▸ **Task prompt**: Both the line below containing "Task: Click the Benchmark field label" and the line containing "This screenshot has width=1042, height=990.", along with every line between them, should be repeated exactly; no other line belongs in the answer.

----- Material shown

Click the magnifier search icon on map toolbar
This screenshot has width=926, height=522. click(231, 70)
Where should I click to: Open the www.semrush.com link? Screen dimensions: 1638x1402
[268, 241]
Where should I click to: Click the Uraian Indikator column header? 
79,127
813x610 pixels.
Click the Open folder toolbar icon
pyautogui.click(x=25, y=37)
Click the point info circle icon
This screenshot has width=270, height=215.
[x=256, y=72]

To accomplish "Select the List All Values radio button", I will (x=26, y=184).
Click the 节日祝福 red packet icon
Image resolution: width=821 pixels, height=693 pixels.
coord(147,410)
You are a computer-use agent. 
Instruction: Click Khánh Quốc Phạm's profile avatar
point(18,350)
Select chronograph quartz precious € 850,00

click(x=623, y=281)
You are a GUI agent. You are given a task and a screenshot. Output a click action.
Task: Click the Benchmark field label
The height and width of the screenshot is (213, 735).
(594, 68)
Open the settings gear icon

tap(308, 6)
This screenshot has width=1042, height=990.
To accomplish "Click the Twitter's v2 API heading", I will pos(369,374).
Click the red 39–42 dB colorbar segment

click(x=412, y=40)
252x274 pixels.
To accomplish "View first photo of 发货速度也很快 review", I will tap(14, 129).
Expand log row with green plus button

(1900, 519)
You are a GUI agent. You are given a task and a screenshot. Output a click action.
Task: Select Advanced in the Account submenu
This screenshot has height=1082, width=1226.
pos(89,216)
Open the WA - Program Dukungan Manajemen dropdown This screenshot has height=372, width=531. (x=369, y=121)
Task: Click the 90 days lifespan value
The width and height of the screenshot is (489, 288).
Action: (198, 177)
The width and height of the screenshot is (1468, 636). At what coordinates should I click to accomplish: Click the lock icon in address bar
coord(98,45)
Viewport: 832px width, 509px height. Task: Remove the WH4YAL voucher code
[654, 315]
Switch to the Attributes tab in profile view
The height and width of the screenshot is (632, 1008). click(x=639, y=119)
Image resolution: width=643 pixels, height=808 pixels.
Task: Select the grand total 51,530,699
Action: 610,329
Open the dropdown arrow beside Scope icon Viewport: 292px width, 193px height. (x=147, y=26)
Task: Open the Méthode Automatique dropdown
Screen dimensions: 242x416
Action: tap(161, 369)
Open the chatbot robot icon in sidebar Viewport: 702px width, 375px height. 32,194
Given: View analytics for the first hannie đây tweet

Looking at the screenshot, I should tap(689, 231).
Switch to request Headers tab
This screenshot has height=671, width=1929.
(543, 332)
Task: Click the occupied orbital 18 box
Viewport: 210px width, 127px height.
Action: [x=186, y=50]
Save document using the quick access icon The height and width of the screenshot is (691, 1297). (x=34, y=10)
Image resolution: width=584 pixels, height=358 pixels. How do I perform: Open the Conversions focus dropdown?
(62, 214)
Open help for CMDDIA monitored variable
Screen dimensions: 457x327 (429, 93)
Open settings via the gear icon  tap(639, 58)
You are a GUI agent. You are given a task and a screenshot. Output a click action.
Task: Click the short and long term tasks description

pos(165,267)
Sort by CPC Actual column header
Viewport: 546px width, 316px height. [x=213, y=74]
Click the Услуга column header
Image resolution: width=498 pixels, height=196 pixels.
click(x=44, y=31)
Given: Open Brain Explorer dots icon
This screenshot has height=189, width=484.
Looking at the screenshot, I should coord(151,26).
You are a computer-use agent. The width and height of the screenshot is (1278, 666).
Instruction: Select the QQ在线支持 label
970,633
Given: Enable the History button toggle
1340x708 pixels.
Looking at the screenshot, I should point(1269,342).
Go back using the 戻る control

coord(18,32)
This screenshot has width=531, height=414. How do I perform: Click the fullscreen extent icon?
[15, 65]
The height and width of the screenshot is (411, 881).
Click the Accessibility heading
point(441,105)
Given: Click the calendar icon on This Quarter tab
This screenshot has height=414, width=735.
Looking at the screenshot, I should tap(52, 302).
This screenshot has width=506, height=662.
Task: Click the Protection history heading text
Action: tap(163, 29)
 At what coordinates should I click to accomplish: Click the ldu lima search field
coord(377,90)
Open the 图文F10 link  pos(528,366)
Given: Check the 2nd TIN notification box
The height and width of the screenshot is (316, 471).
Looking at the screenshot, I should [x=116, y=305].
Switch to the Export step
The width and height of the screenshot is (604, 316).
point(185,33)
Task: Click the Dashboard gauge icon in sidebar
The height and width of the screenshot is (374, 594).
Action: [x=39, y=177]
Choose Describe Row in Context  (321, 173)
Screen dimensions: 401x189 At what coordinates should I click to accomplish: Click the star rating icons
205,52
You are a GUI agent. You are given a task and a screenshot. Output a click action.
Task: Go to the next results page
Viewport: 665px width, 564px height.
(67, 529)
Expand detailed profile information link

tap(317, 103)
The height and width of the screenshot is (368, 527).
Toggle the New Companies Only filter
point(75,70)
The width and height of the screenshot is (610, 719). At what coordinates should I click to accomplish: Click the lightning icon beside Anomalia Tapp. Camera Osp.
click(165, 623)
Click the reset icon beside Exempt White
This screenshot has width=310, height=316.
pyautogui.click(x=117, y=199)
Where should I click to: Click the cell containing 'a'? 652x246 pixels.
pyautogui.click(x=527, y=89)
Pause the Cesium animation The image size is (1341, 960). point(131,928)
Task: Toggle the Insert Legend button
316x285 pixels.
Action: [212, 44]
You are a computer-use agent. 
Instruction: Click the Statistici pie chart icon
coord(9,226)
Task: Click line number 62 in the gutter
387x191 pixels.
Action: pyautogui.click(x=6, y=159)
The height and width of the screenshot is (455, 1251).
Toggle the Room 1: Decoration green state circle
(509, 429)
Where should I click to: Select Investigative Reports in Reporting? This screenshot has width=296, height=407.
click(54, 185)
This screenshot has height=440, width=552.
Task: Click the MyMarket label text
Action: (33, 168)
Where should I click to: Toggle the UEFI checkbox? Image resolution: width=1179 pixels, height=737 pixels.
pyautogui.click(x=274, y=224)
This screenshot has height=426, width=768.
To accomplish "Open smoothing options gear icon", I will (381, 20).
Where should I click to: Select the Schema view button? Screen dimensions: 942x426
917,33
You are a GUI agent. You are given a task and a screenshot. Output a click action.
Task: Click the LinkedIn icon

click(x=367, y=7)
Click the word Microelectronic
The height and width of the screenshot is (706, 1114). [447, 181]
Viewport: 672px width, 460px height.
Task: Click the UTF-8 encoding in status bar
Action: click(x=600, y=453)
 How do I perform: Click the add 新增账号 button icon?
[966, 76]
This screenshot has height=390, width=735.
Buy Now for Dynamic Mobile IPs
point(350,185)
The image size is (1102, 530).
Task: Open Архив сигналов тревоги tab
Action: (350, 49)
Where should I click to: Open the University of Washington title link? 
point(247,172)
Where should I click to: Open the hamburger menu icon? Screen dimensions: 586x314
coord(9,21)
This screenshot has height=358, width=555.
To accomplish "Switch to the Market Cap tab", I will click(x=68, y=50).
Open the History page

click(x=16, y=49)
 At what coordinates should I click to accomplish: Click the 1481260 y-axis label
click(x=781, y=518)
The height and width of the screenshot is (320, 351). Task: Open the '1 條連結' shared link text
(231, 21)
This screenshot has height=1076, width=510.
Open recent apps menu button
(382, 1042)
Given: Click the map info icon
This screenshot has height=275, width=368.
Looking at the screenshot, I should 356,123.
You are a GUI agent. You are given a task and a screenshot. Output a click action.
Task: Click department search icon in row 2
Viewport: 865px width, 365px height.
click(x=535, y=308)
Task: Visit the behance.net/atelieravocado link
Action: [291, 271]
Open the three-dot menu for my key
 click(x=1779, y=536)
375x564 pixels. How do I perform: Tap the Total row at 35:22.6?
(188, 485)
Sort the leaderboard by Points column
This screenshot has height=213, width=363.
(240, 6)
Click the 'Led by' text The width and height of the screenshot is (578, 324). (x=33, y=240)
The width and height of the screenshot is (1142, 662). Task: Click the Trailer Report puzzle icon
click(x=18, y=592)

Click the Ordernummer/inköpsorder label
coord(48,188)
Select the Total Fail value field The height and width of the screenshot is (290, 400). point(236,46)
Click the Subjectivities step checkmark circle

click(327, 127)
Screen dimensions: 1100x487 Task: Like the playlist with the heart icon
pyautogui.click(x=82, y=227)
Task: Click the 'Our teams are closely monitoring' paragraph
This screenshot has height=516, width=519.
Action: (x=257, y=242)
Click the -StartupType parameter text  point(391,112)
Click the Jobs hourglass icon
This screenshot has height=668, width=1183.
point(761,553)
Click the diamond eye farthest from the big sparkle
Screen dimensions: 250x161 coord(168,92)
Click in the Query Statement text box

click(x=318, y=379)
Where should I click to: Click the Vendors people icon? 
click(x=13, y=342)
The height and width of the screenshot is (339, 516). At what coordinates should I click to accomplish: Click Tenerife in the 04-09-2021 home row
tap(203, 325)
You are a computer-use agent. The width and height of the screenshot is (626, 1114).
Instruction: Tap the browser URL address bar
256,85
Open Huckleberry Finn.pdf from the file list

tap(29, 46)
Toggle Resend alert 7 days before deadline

----------

▸ **Reply to the exercise**:
Task: Click the Benchmark field label
The height and width of the screenshot is (213, 735).
(594, 68)
Open the settings gear icon

tap(308, 6)
This screenshot has width=1042, height=990.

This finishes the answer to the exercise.